La vida de los parisinos era ahora una pesadilla de sobresaltos, miedos y desolación. En cualquier momento, un control sorpresa de la Gestapo o una redada nocturna podían terminar con la víctima interrogada en un calabozo o trasladada al Velódromo de Invierno, la sala de espera para la deportación

Además de la violencia pública de los militares y policías alemanes, existía la que ejercían los servicios de inteligencia en semiclandestinidad, utilizando como brazo armado la fracción más brutal del hampa parisina. Antes de la guerra, los servicios secretos alemanes se habían infiltrado en el submundo de la capital para utilizarlo en su favor. Había resultado una mala idea y tanto la gendarmería como la sección de contraespionaje del Deuxieme Bureau habían desmantelado esas redes fácilmente. Una colección heterogénea de proxenetas, gangsters de racket, traficantes, atracadores y ladrones con escalo había sido acusada de alta traición y condenada a largas penas.

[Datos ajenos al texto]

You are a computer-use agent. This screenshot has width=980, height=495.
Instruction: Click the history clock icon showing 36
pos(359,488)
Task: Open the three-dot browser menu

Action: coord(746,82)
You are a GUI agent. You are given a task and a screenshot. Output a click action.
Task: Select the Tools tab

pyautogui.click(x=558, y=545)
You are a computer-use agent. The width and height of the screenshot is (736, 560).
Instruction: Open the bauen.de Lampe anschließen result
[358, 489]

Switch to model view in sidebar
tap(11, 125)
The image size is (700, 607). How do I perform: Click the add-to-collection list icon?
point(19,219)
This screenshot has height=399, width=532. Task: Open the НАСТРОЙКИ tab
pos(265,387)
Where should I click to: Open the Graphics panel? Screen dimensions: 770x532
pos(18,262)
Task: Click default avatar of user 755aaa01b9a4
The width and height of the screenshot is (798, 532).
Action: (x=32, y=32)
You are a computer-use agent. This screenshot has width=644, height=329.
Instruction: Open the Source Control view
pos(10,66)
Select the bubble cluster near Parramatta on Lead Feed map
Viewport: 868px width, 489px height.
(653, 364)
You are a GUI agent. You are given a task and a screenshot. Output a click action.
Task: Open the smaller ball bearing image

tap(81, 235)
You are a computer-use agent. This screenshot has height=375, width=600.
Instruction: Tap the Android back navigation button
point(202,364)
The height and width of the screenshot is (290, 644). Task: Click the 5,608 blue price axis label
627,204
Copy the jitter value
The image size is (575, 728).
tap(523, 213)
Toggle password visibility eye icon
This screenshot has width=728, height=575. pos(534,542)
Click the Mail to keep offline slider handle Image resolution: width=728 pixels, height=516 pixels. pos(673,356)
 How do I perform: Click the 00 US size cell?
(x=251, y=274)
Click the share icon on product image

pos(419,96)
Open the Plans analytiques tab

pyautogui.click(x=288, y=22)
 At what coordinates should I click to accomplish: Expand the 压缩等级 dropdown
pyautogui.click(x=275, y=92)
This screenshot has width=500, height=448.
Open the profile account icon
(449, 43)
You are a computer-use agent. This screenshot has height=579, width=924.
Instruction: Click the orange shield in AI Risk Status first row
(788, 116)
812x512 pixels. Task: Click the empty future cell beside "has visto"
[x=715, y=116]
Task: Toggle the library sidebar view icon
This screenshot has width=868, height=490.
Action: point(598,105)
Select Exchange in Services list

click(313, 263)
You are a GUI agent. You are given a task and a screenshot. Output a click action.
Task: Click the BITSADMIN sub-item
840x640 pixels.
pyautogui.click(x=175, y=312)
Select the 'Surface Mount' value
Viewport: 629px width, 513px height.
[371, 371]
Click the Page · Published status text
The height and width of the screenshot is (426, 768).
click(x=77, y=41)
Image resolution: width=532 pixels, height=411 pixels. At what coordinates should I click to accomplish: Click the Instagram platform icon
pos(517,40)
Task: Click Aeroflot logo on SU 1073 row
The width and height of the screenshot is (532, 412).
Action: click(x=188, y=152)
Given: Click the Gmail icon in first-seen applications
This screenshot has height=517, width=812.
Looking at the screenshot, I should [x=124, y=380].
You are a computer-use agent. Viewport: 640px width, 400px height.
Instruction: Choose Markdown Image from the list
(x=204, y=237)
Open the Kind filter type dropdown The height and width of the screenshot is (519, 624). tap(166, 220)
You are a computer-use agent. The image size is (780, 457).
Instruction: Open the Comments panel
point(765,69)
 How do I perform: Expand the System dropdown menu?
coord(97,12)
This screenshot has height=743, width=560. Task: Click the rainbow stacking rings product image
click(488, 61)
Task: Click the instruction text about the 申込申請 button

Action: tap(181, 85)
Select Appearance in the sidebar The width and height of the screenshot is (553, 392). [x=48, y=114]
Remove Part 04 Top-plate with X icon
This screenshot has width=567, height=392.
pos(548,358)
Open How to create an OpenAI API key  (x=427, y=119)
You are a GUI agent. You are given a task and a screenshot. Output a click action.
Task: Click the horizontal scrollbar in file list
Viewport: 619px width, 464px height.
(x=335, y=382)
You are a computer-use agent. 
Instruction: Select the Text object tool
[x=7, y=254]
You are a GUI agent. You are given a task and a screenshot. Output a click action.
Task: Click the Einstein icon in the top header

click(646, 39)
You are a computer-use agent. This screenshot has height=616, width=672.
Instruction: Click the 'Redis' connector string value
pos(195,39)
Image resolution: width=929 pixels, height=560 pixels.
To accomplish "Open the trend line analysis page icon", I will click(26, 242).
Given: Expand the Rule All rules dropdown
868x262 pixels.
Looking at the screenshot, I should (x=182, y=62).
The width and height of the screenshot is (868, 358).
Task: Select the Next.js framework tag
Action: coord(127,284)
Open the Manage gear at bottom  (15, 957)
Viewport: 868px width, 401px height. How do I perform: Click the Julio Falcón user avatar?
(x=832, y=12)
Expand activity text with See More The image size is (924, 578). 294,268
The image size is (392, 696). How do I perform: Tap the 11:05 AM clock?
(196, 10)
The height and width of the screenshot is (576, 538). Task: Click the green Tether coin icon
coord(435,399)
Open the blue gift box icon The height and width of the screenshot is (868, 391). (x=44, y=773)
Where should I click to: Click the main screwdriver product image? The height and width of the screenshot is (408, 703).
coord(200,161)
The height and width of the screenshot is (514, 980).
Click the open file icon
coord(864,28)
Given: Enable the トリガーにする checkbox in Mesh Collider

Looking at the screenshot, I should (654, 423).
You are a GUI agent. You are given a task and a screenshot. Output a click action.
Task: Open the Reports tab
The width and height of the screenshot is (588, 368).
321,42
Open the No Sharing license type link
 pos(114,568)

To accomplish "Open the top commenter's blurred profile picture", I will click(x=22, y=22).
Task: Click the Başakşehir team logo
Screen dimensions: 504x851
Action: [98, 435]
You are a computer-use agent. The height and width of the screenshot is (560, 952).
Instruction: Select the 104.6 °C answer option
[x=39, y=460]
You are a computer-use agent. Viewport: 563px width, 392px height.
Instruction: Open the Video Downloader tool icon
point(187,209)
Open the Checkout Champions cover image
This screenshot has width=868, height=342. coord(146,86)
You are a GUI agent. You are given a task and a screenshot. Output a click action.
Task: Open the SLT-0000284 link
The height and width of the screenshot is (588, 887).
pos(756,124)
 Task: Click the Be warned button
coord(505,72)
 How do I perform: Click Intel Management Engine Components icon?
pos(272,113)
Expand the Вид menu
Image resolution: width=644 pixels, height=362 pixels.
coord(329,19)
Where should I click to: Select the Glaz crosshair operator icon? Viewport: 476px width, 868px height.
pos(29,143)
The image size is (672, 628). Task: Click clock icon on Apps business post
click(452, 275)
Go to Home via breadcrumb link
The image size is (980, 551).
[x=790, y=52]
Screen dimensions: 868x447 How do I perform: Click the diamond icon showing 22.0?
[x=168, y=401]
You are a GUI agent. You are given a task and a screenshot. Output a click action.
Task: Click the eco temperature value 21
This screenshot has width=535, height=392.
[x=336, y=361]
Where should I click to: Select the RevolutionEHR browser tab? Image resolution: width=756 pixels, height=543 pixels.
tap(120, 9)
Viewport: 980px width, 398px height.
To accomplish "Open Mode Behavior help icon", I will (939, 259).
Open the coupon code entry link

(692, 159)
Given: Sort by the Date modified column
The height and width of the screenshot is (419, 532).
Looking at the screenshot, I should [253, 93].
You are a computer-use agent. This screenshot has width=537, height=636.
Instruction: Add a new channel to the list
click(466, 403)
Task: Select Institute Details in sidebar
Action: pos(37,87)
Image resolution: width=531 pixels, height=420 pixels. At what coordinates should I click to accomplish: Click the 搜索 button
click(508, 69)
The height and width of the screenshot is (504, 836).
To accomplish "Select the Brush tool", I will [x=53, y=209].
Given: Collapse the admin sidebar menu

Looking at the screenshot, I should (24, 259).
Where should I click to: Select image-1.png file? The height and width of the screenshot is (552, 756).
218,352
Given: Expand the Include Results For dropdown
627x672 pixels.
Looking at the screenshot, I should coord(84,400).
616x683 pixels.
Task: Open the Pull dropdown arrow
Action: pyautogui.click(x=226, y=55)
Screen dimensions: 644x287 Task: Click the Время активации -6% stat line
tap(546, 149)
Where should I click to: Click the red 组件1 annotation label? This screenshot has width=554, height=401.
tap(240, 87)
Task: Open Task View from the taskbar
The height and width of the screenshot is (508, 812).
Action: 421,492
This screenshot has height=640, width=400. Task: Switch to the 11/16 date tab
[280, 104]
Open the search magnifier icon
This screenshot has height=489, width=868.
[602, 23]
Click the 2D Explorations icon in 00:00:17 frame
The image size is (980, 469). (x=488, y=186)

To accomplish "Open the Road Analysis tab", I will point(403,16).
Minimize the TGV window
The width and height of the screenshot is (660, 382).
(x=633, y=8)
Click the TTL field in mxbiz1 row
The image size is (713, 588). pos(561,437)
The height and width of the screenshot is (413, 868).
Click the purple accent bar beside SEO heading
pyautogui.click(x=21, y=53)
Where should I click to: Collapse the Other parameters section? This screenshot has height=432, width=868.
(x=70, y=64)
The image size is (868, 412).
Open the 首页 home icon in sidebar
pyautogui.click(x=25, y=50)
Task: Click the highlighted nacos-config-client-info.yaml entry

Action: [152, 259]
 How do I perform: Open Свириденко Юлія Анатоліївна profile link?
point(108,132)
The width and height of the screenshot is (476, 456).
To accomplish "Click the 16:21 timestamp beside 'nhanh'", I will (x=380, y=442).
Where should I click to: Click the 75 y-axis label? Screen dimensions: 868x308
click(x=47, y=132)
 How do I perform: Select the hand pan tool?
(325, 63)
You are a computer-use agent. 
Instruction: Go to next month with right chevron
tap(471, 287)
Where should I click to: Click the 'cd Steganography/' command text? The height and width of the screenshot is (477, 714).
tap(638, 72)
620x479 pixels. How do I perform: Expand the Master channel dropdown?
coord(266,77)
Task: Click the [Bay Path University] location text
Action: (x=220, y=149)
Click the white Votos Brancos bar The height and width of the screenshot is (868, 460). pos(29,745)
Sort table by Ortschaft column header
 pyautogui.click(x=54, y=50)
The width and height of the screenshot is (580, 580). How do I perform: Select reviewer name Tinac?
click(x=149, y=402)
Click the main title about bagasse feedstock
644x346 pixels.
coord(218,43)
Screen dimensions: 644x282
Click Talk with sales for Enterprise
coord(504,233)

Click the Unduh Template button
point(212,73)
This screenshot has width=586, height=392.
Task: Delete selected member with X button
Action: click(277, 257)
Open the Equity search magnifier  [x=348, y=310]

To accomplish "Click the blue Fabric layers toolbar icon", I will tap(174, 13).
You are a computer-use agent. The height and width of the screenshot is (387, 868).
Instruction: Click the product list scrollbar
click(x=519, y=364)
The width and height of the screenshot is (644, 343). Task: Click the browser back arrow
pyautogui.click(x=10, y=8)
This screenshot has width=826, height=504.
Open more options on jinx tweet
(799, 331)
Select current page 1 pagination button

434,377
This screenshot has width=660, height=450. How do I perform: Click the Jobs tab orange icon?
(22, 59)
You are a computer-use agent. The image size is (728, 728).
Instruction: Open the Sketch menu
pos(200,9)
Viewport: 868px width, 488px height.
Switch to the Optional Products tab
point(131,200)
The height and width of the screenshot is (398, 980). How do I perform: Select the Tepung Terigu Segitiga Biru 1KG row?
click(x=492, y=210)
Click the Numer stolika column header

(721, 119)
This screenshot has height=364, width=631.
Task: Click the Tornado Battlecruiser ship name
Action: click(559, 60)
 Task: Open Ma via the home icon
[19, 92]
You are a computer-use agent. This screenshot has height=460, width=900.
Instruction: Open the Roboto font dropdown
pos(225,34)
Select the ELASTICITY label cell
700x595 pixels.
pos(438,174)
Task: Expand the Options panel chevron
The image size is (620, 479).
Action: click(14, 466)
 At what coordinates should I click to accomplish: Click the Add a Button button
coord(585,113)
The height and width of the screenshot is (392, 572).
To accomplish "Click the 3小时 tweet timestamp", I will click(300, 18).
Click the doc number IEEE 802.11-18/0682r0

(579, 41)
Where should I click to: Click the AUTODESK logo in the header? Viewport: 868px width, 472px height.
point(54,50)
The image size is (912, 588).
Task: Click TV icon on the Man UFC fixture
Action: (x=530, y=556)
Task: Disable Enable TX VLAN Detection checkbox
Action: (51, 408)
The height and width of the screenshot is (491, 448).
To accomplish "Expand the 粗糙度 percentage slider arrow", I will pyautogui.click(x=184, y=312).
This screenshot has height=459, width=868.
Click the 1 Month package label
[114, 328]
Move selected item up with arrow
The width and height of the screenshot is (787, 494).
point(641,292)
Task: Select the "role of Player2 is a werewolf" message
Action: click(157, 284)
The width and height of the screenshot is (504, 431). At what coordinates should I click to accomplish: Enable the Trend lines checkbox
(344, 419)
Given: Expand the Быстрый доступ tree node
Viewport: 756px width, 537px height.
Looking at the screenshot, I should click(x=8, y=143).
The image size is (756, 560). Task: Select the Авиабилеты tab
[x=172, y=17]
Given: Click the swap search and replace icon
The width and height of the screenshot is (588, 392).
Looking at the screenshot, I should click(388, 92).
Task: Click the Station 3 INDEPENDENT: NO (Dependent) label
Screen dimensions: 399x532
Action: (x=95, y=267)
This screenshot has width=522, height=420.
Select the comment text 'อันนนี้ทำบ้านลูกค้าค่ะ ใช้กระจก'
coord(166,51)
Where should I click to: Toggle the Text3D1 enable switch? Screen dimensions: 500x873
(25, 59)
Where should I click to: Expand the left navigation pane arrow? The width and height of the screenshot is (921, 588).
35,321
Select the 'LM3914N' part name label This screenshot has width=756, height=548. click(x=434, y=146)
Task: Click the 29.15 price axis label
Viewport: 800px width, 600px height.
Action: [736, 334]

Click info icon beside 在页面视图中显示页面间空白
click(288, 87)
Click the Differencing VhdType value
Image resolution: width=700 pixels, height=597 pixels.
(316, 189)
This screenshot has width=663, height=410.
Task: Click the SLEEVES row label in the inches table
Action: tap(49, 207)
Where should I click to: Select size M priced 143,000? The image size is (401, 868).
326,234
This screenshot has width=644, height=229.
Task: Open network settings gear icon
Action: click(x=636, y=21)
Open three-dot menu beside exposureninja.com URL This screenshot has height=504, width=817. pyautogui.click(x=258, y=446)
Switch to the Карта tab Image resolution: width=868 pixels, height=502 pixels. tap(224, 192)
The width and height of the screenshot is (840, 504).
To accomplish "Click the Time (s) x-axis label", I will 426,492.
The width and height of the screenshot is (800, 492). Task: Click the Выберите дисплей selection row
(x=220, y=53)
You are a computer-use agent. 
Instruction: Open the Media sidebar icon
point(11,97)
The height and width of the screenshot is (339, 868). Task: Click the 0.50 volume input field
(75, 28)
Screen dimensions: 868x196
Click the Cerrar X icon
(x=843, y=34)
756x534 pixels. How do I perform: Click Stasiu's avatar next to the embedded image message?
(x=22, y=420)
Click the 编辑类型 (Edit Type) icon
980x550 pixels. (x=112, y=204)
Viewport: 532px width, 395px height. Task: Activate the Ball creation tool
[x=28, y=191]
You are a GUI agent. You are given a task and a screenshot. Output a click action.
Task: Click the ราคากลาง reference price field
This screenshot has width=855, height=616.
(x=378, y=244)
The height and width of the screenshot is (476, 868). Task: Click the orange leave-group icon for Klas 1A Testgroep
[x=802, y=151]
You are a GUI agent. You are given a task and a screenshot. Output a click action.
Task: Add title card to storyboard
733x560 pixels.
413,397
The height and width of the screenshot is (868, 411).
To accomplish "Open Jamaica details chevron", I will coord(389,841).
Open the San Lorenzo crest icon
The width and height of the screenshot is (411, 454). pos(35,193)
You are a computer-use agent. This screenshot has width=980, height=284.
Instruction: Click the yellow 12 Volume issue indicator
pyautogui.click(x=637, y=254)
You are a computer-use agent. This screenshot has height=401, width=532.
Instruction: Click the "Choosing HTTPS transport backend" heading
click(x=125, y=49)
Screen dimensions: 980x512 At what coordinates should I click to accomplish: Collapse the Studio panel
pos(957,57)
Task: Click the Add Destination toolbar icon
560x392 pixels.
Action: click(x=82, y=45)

Tras la derrota de Francia, los alemanes les habían liberado para utilizarles como infantería secreta, y ahora campaban por sus respetos por la ex-capital. Apoyados por los alemanes, habían exterminado al resto de bandas, creando una estructura delictiva que se dedicaba a la extorsión de los negocios legales, al saqueo de las propiedades de los que habían huido –especialmente los pisos y mansiones de la colonia judía-, de los museos, al tráfico de materias primas robadas a gran escala, y en general a cualquier delito lucrativo.

La simbiosis con esos indeseables produjo una transformación en muchos de los agentes destacados en París, sugiriéndoles actividades complementarias al espionaje y contraespionaje. Tanto la Abwher como el resto de agencias abrieron “bureaus” en los que compraban cuadros, muebles y antigüedades producto del saqueo, del chantaje o directamente del expolio de desgraciados a los que las mafias cobraban en especies un supuesto salvoconducto antes de asesinarlos.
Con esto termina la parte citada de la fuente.